I had this same problem a while back and after seeking advice from experienced tradesmen i painted my ornate ceilings with great results.Firstly i scraped away as much flaky paint as possible.then i rubbed the areas where the flakes wouldnt come away with a plastic bristle scrubbing brush.Next step was to sugar soap the ceiling and once dry wipe down with a damp rag (rinsing the rag with clean water regularly).When dry,apply a coat of oil base sealer/binder and then two top coats of good quality flat ceiling paint.It has now been two years since i painted my ceilings using this method and the ceilings still look as good as when i did them...I know its labour intensive but with ornate ceilings getting a great finish is well worth the effort.hope this helps.

----------


## Dr Tony

A couple of years ago I helped at a friends place with 3 rooms that had these ceilings.
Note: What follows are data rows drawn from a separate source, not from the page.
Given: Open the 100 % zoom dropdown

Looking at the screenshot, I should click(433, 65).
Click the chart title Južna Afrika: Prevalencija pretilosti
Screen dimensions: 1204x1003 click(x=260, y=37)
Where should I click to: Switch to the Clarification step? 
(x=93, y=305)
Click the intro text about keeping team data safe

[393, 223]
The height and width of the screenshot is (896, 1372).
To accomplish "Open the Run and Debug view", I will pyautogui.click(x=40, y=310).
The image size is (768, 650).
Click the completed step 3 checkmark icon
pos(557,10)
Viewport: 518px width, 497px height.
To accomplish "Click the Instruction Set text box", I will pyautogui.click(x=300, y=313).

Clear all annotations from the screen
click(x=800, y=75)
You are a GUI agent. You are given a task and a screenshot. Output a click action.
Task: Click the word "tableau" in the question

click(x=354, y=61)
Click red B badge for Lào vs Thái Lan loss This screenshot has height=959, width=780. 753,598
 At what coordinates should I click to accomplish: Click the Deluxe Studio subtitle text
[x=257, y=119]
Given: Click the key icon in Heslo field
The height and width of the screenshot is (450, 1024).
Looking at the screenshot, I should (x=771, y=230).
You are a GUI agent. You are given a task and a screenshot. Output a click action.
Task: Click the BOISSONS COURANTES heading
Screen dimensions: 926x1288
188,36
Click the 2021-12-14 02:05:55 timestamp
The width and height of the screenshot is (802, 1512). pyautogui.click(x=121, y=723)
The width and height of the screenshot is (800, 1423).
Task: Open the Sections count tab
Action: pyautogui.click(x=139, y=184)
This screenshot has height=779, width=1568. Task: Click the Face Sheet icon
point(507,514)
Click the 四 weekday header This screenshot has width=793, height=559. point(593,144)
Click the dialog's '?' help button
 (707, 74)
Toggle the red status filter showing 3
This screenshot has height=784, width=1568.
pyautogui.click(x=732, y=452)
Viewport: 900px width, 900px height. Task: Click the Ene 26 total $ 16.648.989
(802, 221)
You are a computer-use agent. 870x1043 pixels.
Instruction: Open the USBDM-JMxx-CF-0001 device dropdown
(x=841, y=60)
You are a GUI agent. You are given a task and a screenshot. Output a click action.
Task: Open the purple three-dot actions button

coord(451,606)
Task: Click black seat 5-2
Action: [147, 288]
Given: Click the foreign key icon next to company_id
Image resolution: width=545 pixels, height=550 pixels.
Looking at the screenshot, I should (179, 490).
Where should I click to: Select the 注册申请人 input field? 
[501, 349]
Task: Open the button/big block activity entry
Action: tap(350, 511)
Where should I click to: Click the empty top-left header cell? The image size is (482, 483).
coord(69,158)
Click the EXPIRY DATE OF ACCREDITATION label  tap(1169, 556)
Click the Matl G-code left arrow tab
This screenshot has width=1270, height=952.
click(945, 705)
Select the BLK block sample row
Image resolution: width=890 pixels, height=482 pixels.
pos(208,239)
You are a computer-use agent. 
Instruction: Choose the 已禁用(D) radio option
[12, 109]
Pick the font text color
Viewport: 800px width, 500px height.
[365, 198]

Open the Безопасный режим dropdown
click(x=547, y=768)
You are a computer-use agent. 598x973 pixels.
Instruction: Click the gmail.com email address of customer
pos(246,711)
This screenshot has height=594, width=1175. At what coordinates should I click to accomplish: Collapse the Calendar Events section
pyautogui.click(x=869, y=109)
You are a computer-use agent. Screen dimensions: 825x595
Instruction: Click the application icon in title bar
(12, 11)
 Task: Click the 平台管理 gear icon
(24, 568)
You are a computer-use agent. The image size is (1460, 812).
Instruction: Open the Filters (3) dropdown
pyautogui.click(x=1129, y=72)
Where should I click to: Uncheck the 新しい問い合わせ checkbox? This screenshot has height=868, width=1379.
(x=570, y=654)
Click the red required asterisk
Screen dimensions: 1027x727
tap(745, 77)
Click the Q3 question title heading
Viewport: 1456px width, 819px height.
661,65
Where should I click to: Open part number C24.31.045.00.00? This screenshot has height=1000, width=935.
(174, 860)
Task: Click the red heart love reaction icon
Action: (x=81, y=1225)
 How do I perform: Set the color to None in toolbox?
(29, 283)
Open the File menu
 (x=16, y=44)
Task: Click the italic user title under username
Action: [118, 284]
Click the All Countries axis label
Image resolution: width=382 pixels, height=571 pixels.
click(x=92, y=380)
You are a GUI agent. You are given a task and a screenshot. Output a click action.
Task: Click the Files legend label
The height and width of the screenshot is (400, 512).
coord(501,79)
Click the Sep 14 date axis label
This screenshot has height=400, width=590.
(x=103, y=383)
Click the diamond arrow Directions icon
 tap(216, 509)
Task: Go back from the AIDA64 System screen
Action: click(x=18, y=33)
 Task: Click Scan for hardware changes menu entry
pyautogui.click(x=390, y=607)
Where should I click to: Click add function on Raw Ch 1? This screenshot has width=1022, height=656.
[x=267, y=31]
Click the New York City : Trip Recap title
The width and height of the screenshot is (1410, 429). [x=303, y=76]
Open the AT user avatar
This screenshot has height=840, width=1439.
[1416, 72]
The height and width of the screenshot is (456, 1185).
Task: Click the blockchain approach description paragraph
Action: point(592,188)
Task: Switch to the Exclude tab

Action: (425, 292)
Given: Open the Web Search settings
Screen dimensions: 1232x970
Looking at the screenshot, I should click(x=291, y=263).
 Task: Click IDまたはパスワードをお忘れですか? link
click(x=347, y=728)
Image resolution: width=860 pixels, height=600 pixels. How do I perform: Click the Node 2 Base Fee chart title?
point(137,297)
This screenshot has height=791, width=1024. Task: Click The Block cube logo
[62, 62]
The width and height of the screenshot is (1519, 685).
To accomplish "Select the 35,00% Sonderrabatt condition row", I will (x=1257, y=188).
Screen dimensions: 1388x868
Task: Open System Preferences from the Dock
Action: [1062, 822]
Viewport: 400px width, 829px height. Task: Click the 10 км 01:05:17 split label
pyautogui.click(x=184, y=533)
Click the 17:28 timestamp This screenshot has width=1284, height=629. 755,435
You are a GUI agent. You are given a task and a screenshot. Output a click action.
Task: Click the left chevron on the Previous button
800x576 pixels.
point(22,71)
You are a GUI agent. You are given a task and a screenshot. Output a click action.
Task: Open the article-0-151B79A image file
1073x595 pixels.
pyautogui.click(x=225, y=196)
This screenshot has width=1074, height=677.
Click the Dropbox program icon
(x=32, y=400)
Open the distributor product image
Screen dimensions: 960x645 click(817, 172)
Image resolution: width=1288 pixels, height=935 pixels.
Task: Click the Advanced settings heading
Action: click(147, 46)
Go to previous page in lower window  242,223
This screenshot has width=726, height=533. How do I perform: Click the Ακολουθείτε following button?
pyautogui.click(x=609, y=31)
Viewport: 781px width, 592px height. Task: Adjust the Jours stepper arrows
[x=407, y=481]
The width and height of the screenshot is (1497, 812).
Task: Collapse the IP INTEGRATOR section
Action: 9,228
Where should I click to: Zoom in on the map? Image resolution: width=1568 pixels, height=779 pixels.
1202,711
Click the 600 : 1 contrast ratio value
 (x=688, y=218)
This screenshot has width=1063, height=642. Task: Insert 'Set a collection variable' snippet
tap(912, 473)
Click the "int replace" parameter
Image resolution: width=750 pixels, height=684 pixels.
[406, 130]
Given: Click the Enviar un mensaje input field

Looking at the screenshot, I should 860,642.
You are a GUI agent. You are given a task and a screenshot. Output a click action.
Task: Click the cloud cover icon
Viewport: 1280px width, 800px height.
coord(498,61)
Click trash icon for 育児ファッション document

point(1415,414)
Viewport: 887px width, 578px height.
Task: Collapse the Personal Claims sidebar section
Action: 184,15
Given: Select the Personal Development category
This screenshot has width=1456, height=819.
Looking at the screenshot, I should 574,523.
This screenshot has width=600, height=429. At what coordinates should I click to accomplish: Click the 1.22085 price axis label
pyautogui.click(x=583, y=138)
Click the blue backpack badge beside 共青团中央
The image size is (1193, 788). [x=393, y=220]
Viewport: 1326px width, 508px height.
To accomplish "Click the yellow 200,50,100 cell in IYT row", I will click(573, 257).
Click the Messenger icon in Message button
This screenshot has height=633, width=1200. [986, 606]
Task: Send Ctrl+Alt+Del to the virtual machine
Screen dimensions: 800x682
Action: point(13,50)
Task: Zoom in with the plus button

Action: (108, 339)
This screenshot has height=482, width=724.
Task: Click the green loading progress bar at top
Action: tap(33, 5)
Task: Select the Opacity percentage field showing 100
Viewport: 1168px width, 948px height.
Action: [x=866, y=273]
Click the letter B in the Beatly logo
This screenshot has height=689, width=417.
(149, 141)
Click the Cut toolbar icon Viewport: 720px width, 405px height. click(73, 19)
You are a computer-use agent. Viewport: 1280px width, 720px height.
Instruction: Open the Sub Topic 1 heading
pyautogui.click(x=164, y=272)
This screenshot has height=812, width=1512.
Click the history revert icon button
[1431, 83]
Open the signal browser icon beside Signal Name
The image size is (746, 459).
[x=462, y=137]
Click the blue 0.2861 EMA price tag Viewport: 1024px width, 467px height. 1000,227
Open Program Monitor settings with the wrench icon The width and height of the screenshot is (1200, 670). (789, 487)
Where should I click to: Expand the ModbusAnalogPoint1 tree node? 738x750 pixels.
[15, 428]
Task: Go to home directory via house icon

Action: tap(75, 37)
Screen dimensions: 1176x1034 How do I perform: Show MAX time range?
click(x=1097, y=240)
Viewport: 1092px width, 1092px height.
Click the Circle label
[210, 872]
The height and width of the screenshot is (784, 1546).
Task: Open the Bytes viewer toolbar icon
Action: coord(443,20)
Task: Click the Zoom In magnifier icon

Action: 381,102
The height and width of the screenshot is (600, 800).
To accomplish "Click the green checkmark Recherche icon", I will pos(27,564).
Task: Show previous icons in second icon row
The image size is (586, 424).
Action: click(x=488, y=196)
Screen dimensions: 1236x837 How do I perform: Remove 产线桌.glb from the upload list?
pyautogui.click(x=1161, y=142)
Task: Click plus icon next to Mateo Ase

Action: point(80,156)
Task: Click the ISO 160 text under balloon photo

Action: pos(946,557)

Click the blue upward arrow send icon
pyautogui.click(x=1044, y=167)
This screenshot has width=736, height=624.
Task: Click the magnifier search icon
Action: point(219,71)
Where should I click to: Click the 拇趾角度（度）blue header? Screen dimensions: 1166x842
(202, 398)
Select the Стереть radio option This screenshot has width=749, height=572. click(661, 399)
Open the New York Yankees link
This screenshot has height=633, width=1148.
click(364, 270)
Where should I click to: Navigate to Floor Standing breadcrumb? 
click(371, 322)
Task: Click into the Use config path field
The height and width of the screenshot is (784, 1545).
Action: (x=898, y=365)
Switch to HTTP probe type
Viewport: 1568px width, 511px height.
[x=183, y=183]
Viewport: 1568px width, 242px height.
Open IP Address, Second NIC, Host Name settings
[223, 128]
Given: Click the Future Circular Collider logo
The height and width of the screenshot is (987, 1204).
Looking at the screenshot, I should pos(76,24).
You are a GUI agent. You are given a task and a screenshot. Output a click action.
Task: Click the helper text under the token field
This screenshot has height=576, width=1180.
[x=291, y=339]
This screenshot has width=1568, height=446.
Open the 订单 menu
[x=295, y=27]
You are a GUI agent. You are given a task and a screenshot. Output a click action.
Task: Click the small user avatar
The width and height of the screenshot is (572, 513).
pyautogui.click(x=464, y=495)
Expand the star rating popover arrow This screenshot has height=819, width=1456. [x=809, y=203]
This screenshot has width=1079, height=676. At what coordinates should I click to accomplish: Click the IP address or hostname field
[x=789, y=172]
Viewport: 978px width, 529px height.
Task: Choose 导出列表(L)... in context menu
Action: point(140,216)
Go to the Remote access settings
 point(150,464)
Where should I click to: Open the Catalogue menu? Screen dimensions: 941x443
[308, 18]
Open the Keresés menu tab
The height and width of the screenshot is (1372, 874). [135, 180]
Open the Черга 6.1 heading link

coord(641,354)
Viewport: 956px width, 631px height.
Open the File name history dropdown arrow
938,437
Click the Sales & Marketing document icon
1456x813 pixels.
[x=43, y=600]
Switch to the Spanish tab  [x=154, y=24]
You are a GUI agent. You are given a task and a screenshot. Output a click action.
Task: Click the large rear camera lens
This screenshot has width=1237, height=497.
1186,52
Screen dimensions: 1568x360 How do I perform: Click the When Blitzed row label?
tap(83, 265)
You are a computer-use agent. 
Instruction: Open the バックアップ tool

We found that the best way to get the paint off was with very fine woodworkers chisels, some about 8mm wide, the other about 4mm (very fine).
This was an incredibly slow process and took us a very long time per room. But this was the only way to get the paint out of the fine detail.
Another reason that it took us so long is that we found if you leave a worried up edge for a while (stop when you can't scrape anymore) and come back to it in a couple of days time it then starts to peel again.
We ended up using the sealer binder as we went to lock whatever was left in. We did a pretty thorough job, so there was not much paint left on the plaster.
Re-panelling might have been quicker, but when you have this level of relief (and there were larger beam like bits as well) covering up is just not an option. Plus there were heritage issues and labour was cheap in our case.
Cheers
Tony

----------


## phillman

would a heat gun work or will it stuff the plaster

----------


## Black Cat

Don't think I would use a paint gun. The only time I did this I was being paid to do it - it is a rotten job, but elbow grease is really the only way you will get a good result. This usually happens when the old paint was a distemper which goes to powder as it ages, then some bright spark probably added a layer of water-based modern paint, which has started to move ...

----------